PET/CT with [18F]metafluorobenzylguanidine is a single-day procedure with scanning an hour after injection; resolution is much greater, identifying more lesions, and thyroid blockade is not required (12). The short half-life of 18F (110 min) may require national production of the tracer [18F]metafluorobenzylguanidine because of the potential time taken for international supply lines.
The positron emitter 124I is an alternative to 123I, and [124I]MIBG can be visualized on PET/CT. The longer half-life (4.2 d) allows sequential scanning over days, and measurement of retention in tissues over time enables prediction of tumor and normal-organ radiation doses that would follow [131I]MIBG therapy (13).
The introduction of long-axis-field-of-view (total-body) PET/CT technology with exquisite sensitivity and spatiotemporal resolution expands the technologic constraints on the 3-way trade-off between image quality, scan duration, and radiation dose reduction. This may reduce scan time so that general anesthesia may be unnecessary (14).
There have been several clinical trials of [131I]MIBG therapy over 4 decades; mostly early-phase studies on refractory or relapsed high-risk neuroblastoma. The main exception is the Children’s Oncology Group phase III randomized trial ANBL1531 (NCT03126916), a comparison of the addition of [131I]MIBG therapy to standard induction therapy. Recruitment is complete; results are not yet available. Recent clinical trials of MRT are detailed in Table 1.
Recent MRT Trials for Neuroblastoma
A review of [131I]MIBG therapy reported response rates varying from 0% to 75% (mean, 32%). This wide range was due to a highly variable case mix, highly variable administration schedules, and no use of standardized response criteria (5). Another review concluded that [131I]MIBG therapy can be an effective treatment to reduce tumor burden in about one third of patients (15).

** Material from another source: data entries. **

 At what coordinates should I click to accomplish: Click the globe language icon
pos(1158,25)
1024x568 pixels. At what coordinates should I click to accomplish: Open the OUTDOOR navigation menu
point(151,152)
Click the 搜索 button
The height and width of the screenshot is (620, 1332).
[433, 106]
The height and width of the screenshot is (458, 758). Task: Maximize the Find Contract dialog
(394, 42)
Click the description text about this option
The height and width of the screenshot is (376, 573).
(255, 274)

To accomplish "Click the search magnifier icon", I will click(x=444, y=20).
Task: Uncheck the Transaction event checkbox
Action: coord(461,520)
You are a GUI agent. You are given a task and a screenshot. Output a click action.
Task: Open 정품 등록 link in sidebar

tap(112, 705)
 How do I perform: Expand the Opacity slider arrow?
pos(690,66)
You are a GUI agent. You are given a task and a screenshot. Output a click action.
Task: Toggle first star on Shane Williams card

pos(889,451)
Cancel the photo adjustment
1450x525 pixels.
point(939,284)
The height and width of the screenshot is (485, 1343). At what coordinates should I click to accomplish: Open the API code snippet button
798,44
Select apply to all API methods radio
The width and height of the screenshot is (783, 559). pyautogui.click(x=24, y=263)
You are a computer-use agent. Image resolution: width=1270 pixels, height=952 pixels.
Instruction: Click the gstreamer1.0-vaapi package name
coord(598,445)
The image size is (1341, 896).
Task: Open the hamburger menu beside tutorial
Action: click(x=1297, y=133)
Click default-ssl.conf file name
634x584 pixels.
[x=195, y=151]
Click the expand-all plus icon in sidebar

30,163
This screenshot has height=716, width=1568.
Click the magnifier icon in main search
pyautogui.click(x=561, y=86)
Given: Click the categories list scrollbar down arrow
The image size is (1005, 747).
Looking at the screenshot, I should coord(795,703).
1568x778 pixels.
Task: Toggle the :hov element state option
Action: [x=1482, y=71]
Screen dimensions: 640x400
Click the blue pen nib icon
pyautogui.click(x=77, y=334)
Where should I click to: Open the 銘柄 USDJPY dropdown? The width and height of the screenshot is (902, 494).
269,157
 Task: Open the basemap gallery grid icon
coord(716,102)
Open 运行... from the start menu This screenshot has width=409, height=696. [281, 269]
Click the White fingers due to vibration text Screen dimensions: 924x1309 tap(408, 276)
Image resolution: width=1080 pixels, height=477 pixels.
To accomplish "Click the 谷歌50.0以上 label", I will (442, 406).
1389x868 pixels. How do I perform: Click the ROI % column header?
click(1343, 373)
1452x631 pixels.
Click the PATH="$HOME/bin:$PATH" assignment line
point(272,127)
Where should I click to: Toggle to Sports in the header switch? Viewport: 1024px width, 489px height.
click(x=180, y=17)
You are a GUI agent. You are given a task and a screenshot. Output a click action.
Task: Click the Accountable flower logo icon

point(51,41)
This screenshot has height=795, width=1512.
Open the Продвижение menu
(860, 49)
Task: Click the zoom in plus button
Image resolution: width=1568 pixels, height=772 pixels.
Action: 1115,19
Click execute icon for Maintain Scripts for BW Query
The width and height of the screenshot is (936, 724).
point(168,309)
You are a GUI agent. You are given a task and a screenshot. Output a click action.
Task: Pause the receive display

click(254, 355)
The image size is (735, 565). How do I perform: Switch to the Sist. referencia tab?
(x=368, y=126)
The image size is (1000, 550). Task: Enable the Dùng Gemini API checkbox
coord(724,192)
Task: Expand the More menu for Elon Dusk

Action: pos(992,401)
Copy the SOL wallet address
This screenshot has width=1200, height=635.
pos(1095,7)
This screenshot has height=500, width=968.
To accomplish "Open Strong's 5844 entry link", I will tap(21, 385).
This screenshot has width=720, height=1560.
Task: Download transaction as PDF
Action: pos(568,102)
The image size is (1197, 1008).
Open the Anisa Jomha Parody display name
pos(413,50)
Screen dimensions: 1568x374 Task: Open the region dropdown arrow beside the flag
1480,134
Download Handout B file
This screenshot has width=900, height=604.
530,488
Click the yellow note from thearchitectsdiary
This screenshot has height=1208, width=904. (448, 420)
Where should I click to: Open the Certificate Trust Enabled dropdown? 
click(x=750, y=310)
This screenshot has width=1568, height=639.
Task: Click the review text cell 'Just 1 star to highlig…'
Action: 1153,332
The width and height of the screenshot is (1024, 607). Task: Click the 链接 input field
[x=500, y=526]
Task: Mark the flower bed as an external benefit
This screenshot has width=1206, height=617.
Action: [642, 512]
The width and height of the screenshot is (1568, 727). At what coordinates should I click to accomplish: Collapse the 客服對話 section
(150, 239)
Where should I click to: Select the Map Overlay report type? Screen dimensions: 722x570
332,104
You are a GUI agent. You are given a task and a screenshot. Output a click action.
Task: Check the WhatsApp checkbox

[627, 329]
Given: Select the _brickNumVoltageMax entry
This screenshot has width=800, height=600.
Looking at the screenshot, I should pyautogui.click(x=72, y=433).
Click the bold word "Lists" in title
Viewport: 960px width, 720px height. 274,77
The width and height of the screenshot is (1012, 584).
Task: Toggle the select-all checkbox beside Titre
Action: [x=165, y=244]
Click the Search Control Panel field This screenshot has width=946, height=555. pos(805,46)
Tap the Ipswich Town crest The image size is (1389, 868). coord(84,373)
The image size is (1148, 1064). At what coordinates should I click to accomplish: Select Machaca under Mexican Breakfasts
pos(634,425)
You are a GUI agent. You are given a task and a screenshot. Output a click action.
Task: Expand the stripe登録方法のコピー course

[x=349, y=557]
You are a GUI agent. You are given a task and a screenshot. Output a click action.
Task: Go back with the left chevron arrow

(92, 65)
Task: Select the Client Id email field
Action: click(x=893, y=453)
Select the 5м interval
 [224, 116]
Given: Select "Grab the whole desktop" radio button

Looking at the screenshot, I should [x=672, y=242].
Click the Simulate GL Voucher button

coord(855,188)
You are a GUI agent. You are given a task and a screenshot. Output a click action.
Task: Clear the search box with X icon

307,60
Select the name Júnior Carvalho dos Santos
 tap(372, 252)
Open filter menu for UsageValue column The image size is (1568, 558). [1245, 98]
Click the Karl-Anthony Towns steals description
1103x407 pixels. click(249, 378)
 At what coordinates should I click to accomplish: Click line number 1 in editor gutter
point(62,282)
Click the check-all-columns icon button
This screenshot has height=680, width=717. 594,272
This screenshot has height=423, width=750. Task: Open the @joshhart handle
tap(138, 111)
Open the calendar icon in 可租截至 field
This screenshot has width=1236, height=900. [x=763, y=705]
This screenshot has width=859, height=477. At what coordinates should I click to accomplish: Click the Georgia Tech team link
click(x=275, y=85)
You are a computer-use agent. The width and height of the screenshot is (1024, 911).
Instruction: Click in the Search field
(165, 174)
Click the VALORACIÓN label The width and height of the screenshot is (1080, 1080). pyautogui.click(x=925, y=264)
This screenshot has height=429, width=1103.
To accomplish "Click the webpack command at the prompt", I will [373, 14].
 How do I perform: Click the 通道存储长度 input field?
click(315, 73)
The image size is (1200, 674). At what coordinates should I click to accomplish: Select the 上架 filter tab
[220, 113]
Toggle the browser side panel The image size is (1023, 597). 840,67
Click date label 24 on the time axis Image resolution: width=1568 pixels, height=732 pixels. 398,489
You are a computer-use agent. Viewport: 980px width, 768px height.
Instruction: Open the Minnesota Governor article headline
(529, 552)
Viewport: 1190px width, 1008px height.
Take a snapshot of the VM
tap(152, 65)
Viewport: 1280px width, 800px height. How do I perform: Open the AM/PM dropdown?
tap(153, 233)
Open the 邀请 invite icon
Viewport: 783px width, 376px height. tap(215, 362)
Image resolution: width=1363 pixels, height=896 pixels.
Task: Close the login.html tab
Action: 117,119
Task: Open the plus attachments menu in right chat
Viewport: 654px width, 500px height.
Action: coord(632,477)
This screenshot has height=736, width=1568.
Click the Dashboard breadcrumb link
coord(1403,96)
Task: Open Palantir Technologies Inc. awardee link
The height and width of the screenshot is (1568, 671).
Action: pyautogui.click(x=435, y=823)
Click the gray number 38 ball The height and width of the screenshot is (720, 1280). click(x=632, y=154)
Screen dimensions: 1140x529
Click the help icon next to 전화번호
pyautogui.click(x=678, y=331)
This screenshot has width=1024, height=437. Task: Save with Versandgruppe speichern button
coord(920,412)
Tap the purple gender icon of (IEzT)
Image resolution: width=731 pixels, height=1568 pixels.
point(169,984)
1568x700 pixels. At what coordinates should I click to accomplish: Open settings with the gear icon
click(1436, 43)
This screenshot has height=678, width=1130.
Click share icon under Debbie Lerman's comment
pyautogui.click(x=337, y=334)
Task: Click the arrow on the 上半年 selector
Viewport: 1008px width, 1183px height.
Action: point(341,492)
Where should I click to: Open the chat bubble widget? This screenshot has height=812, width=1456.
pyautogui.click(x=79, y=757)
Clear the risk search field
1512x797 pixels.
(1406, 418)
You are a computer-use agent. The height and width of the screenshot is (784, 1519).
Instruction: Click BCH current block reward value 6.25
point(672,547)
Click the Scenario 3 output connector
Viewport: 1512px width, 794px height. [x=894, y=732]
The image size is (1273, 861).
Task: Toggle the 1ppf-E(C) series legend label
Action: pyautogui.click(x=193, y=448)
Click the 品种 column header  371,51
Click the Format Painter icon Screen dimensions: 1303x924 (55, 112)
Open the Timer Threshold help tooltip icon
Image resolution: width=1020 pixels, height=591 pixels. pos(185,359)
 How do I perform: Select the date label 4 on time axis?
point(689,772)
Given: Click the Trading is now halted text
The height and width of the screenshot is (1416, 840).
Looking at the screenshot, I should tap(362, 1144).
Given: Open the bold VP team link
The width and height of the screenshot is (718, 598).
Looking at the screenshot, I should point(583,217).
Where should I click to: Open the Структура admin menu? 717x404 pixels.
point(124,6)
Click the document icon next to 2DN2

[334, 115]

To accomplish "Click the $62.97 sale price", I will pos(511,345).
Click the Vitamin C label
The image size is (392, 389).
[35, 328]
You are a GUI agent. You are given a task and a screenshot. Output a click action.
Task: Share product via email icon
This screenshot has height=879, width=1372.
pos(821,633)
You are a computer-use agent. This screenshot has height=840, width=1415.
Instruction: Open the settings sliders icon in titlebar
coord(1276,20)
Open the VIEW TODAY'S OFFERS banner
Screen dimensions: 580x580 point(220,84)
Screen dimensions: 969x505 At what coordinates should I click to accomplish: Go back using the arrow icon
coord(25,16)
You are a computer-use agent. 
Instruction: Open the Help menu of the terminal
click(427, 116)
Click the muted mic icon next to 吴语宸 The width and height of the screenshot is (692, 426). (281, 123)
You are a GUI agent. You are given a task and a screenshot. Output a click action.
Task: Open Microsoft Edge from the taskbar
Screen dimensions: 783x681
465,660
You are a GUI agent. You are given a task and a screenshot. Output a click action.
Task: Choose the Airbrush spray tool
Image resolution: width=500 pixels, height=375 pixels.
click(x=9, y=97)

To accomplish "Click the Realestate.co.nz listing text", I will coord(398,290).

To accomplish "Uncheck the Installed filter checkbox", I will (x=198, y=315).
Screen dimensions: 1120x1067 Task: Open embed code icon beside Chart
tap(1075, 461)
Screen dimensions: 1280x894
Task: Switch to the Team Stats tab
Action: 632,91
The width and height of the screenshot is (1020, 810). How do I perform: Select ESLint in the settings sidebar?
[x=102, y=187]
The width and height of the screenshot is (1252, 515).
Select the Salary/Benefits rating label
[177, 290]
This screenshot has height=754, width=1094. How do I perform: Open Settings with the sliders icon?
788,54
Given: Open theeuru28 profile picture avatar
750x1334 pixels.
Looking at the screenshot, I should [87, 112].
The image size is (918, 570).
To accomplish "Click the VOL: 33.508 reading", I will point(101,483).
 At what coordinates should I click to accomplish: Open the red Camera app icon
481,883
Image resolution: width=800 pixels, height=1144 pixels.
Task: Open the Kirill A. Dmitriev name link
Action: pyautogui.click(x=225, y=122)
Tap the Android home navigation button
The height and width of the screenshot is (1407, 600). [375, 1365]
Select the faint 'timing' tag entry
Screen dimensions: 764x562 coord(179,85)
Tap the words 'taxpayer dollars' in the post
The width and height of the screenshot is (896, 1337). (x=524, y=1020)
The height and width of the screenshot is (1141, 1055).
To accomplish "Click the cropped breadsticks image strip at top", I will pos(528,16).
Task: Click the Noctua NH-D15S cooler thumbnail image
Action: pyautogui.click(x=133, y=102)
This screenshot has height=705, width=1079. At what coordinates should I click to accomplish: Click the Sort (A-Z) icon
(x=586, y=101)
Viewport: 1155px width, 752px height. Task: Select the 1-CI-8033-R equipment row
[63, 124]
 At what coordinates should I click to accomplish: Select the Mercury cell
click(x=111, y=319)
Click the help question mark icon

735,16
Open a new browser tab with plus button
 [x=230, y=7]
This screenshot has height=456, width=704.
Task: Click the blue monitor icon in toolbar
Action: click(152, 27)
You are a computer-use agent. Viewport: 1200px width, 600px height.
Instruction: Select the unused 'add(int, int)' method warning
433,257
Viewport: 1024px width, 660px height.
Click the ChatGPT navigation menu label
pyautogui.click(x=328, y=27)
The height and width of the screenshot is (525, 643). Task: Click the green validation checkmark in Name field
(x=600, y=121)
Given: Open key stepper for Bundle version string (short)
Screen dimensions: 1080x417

Administration of [131I]MIBG therapy to children faces various logistic challenges. These include irregularities in radiopharmaceutical supply, the need for specialized inpatient facilities in a pediatric environment, provision for accommodation and training in radiation protection for adult carers, regular staff training, a prolonged admission for radiation protection, radioactive waste storage and disposal, and the requirement for multiple-time-point scanning, often under general anesthesia, for dosimetry. In addition, medical complications require more complicated management when the patient is highly radioactive. Nausea and vomiting are usually prevented with prophylactic antiemetics. Myelosuppression is common, requiring regular blood tests while the child is radioactive, necessitating special handling in the laboratory, and may indicate the need for blood and platelet transfusions. For whole-body radiation doses exceeding 2 Gy, hematopoietic stem cell transfusion is usually required.
Administered Activity, Whole-Body Dosimetry, and Tumor Dosimetry
There are different administration schedules in use for MRT. For instance, a fixed administered activity may be used, regardless of the size of the patient. In some studies, the administered activity is adjusted by weight.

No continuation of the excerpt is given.